Denken Eltern über die Bedeutung von Namen nach, oder orientieren sie sich ausschließlich am Klang?
Udolph: Das ist eine prima Frage! Wir haben in Leipzig eine Magisterarbeit machen lassen von einer Studentin, die auch in China gewesen ist. Sie hat die Vornamenvergabe von chinesischen und deutschen Eltern verglichen. Das war höchst interessant! Denn chinesische Eltern suchen den Namen ganz klar nach der Bedeutung aus, während deutsche Eltern sich am Klang orientieren. Deswegen haben wir auch in den Namen viele Vokale: Maria, Ina und so weiter. Das ändert sich ein bisschen durch das Internet, durch das Wissen, dass es auch ganz andere Vornamen gibt. Jetzt beginnen die Eltern auch darüber nachzudenken: Was könnte der Name bedeuten? Aber ich glaube, dass der Klang immer noch das Entscheidende ist.
"Ich bin mit meinem Namen nicht zufrieden. Ich weiß nicht, warum. Man muss damit leben, es hilft nichts"
Wirkt ein Name identitätsstiftend? Wäre ich ein anderer Menschen, wenn ich anders hieße?

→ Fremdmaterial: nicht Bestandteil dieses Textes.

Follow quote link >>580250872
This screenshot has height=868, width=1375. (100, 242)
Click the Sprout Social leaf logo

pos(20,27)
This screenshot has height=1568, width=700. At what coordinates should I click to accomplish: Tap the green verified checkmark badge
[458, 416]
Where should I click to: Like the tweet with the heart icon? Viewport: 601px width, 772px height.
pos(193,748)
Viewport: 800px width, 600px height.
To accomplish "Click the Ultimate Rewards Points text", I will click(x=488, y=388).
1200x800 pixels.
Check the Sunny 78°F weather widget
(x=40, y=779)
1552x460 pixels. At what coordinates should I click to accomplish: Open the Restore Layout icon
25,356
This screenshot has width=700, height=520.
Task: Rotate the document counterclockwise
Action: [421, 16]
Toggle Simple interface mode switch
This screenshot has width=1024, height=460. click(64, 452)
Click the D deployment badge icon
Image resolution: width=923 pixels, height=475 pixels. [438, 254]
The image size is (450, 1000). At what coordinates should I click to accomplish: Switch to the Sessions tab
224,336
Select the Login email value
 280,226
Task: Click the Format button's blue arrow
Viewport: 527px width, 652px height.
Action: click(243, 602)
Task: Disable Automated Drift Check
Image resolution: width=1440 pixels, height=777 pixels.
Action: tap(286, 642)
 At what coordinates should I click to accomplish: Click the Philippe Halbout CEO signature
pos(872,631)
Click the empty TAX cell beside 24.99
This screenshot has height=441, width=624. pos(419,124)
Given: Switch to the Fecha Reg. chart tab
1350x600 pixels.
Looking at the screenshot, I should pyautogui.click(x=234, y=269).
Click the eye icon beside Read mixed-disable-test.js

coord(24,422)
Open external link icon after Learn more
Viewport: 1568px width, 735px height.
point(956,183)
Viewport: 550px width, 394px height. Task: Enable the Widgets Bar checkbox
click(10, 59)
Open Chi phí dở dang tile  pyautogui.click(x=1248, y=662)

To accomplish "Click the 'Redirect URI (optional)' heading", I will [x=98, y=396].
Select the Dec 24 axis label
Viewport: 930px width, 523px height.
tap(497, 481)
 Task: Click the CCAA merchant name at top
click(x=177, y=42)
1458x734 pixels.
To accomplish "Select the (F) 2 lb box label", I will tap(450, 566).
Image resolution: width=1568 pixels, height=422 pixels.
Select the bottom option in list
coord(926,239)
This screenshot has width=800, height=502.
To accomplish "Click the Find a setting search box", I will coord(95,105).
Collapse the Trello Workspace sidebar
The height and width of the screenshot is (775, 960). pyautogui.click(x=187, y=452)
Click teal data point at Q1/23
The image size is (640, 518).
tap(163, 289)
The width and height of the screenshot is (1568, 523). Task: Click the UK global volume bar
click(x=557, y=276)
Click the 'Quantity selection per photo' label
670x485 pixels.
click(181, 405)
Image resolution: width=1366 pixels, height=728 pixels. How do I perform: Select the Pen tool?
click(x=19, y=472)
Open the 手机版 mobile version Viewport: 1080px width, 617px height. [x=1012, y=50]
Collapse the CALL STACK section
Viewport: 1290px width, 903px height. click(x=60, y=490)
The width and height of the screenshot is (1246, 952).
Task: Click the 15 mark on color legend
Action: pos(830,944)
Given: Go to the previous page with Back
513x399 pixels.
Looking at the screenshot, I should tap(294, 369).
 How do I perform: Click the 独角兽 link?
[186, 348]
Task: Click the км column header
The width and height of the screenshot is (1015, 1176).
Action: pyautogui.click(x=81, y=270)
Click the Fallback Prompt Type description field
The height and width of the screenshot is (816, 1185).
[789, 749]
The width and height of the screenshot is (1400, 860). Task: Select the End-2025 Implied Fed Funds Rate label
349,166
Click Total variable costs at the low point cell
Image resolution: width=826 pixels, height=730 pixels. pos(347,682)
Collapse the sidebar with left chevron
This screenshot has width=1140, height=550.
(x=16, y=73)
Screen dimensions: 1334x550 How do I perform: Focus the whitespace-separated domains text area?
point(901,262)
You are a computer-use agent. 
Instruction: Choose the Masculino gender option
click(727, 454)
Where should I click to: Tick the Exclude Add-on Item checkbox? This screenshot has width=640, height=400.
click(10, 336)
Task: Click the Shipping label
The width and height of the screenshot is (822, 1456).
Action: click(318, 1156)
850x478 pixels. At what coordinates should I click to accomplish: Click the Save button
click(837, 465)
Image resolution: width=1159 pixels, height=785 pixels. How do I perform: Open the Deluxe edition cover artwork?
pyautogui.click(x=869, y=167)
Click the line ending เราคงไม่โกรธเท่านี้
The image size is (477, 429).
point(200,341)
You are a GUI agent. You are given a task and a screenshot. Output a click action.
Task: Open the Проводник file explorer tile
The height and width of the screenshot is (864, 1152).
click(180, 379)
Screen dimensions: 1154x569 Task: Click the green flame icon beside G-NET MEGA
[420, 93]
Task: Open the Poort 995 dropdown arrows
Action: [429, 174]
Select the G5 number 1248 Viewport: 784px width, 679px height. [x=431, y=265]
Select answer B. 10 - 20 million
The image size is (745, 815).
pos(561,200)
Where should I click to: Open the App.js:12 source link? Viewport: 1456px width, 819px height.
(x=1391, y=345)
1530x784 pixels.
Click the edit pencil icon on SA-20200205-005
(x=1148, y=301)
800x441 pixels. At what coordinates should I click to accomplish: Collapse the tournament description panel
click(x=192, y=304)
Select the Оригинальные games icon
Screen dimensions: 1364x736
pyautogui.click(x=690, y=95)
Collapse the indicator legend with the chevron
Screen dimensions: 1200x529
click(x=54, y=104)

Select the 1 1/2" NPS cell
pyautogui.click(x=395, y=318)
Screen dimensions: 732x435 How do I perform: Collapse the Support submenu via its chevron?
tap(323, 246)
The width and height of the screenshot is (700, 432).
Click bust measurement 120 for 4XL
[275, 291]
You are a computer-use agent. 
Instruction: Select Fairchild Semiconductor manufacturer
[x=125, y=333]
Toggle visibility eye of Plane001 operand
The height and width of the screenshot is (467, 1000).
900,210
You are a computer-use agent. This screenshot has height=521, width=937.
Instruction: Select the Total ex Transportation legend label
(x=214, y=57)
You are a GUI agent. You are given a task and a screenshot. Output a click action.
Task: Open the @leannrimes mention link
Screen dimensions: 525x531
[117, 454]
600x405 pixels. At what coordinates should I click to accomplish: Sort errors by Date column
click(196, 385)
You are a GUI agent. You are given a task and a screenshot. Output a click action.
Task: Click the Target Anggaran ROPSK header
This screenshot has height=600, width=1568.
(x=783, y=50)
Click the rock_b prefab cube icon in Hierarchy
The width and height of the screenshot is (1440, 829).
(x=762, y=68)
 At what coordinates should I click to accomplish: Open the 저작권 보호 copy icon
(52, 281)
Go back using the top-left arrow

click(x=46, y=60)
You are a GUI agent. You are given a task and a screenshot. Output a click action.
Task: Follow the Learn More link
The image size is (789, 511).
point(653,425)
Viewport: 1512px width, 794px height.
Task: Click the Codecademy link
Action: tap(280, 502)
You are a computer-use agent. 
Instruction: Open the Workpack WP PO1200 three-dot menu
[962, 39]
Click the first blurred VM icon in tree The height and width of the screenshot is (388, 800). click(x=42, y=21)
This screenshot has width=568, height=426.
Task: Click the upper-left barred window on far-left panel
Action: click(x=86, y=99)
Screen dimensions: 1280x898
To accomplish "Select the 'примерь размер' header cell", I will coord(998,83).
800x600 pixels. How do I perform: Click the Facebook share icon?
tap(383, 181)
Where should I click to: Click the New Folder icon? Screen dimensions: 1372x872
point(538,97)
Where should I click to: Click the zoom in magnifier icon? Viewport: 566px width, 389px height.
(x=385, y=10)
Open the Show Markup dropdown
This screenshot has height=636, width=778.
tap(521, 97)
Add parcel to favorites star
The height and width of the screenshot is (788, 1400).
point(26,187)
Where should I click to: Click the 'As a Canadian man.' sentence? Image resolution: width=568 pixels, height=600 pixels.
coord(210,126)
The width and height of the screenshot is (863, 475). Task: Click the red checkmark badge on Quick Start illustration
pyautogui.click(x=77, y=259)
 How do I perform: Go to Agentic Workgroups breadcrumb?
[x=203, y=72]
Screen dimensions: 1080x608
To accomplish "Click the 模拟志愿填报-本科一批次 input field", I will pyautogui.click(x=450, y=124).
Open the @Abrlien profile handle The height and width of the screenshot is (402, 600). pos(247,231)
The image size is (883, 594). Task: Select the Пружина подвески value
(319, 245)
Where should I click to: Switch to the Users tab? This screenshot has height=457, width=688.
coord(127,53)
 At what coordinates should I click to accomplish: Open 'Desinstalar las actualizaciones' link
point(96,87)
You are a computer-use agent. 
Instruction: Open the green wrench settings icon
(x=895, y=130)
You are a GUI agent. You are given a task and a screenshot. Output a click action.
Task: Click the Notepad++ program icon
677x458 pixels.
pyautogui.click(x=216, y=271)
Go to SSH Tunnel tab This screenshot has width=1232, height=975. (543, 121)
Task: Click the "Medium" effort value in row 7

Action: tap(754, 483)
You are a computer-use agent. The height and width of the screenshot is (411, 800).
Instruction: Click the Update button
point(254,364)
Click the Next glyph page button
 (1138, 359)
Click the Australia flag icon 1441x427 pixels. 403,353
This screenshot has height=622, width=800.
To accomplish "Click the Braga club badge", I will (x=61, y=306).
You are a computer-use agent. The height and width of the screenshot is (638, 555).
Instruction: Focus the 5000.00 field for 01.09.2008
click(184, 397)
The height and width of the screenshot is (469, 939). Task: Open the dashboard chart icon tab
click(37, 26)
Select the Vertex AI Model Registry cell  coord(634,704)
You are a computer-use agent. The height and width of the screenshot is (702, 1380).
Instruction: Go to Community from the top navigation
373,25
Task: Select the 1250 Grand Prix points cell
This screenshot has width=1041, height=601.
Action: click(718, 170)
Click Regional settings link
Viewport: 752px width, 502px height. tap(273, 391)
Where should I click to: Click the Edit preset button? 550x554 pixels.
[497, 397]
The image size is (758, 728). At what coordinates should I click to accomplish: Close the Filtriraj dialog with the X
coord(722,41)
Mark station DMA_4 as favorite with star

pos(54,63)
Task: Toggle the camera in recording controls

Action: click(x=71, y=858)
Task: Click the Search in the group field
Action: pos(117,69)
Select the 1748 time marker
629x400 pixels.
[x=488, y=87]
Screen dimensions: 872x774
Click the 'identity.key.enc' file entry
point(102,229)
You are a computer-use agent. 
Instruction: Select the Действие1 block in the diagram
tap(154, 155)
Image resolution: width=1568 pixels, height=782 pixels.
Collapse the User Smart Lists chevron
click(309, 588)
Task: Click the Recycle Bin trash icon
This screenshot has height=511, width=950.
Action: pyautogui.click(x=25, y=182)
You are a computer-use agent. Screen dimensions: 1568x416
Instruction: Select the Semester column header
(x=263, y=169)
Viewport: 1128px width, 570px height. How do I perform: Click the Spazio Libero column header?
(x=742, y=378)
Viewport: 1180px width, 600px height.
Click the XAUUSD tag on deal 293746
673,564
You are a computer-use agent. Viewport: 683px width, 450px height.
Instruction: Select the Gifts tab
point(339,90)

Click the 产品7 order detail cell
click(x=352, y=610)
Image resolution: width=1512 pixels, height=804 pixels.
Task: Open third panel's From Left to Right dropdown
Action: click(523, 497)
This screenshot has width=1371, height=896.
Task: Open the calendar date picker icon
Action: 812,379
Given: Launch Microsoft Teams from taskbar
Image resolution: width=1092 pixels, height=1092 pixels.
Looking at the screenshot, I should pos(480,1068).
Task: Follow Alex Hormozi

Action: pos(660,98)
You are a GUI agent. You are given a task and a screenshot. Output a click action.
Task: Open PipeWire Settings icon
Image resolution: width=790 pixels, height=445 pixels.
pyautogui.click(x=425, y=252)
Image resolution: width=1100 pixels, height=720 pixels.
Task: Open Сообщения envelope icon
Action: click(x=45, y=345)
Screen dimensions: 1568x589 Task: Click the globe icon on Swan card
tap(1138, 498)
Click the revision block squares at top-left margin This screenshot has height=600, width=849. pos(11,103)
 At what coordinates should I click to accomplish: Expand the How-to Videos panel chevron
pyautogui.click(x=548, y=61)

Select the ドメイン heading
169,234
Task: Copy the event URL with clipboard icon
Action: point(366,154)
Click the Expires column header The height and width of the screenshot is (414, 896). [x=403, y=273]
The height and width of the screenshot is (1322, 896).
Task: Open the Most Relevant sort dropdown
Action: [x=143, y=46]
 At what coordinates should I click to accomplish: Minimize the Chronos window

Udolph: Es gibt diese beliebte These von Boulevard-Journalisten: Mandy kann niemals Chefsekretärin werden. Ich halte das für ziemlichen Schwachsinn. Es gibt eine Studie von Astrid Kaiser von der Universität Oldenburg, die glaubt, dass Lehrer Kinder, die "Kevin" oder "Sascha" heißen, benachteiligen. Ich hab mit meiner Frau, die seit über 40 Jahren Lehrerin ist, darüber gesprochen und gefragt: "Na, wie ist das, da kommt ein Kevin. Da hat man doch einen bestimmten Voreindruck." Sagt sie: "OK, stimmt. Aber wenn er sich in der ersten halben Stunde anständig benimmt und mitmacht, dann ist der Vorname vergessen." Ich bin nun Namenforscher mit Leib und Seele, und doch bezweifle ich nachhaltig, dass der Vorname oder auch der Nachname eine negative oder positive Rolle für das Leben eines Menschen spielt.
Sie heißen Jürgen mit Vornamen. Sind Sie zufrieden? Und was bedeutet Ihr Name?
Udolph: Ich bin mit meinem Namen nicht zufrieden. Als ich vor zehn Jahren wieder anfing, Fußball zu spielen, habe ich nicht den Namen Jürgen eingeführt, sondern Jogi, einen alten Spitznamen, den find' ich einfach besser. "Jogi" kann man auch schneller aussprechen, "Jürgen" ist schwierig. Kinder kriegen das in den ersten ein, zwei Jahren kaum raus, die sagen "Juli" oder so.
Jürgen ist auch ein Heiligenname, es ist nämlich die norddeutsche Form von Georg und kommt von griechisch "georgos", der Bauer. Aber hier geht's natürlich vor allen Dingen um den Heiligen Georg - also ein typischer Fall für eine Benennung nach einem christlichen Heiligen. Ich glaube, mir geht's so wie vielen Menschen, die finden ihren eigenen Vornamen nicht besonders schön. Ich weiß nicht, warum. Man muss damit leben, es hilft nichts.
Dieses Interview wurde am 14. März 2012 auf evangelisch.de veröffentlicht.